### What needs to be done
Retype the records exactly, with nothing added or dropped.

### Given records
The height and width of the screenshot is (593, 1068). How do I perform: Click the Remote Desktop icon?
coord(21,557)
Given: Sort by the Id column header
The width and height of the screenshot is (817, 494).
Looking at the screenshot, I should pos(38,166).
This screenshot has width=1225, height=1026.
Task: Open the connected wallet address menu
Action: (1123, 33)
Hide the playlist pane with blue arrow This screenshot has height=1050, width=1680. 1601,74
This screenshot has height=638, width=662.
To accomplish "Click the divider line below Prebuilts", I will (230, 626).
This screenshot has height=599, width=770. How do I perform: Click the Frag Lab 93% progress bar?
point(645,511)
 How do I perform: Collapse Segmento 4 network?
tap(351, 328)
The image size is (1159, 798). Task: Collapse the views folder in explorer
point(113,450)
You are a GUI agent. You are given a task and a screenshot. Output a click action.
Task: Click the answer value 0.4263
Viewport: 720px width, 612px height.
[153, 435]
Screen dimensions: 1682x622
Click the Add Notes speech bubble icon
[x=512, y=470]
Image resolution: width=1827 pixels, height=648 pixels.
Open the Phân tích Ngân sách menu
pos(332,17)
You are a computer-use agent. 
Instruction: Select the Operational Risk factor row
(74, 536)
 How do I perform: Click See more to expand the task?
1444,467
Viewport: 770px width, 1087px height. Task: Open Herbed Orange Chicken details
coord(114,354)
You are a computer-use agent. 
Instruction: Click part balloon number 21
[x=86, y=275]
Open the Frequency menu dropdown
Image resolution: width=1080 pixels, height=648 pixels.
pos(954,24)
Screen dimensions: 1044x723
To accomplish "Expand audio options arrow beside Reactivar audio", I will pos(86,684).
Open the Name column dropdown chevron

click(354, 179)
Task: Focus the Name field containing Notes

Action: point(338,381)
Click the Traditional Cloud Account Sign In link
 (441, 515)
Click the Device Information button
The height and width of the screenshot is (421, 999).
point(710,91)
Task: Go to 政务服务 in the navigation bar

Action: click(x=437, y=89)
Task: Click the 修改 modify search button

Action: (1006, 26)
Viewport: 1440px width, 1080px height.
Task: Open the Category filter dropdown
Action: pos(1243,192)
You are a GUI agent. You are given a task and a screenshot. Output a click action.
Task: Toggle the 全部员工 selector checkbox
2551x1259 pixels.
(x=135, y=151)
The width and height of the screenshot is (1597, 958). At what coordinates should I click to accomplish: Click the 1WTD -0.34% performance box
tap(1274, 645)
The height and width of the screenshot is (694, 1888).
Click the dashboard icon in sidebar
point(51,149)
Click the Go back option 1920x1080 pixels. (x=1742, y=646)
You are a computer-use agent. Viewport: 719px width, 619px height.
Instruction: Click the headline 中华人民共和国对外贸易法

### Response box
The height and width of the screenshot is (593, 1068). How do I perform: Click the Remote Desktop icon?
coord(21,557)
Given: Sort by the Id column header
The width and height of the screenshot is (817, 494).
Looking at the screenshot, I should pos(38,166).
This screenshot has width=1225, height=1026.
Task: Open the connected wallet address menu
Action: (1123, 33)
Hide the playlist pane with blue arrow This screenshot has height=1050, width=1680. 1601,74
This screenshot has height=638, width=662.
To accomplish "Click the divider line below Prebuilts", I will (230, 626).
This screenshot has height=599, width=770. How do I perform: Click the Frag Lab 93% progress bar?
point(645,511)
 How do I perform: Collapse Segmento 4 network?
tap(351, 328)
The image size is (1159, 798). Task: Collapse the views folder in explorer
point(113,450)
You are a GUI agent. You are given a task and a screenshot. Output a click action.
Task: Click the answer value 0.4263
Viewport: 720px width, 612px height.
[153, 435]
Screen dimensions: 1682x622
Click the Add Notes speech bubble icon
[x=512, y=470]
Image resolution: width=1827 pixels, height=648 pixels.
Open the Phân tích Ngân sách menu
pos(332,17)
You are a computer-use agent. 
Instruction: Select the Operational Risk factor row
(74, 536)
 How do I perform: Click See more to expand the task?
1444,467
Viewport: 770px width, 1087px height. Task: Open Herbed Orange Chicken details
coord(114,354)
You are a computer-use agent. 
Instruction: Click part balloon number 21
[x=86, y=275]
Open the Frequency menu dropdown
Image resolution: width=1080 pixels, height=648 pixels.
pos(954,24)
Screen dimensions: 1044x723
To accomplish "Expand audio options arrow beside Reactivar audio", I will pos(86,684).
Open the Name column dropdown chevron

click(354, 179)
Task: Focus the Name field containing Notes

Action: point(338,381)
Click the Traditional Cloud Account Sign In link
 (441, 515)
Click the Device Information button
The height and width of the screenshot is (421, 999).
point(710,91)
Task: Go to 政务服务 in the navigation bar

Action: click(x=437, y=89)
Task: Click the 修改 modify search button

Action: (1006, 26)
Viewport: 1440px width, 1080px height.
Task: Open the Category filter dropdown
Action: pos(1243,192)
You are a GUI agent. You are given a task and a screenshot. Output a click action.
Task: Toggle the 全部员工 selector checkbox
2551x1259 pixels.
(x=135, y=151)
The width and height of the screenshot is (1597, 958). At what coordinates should I click to accomplish: Click the 1WTD -0.34% performance box
tap(1274, 645)
The height and width of the screenshot is (694, 1888).
Click the dashboard icon in sidebar
point(51,149)
Click the Go back option 1920x1080 pixels. (x=1742, y=646)
You are a computer-use agent. Viewport: 719px width, 619px height.
Instruction: Click the headline 中华人民共和国对外贸易法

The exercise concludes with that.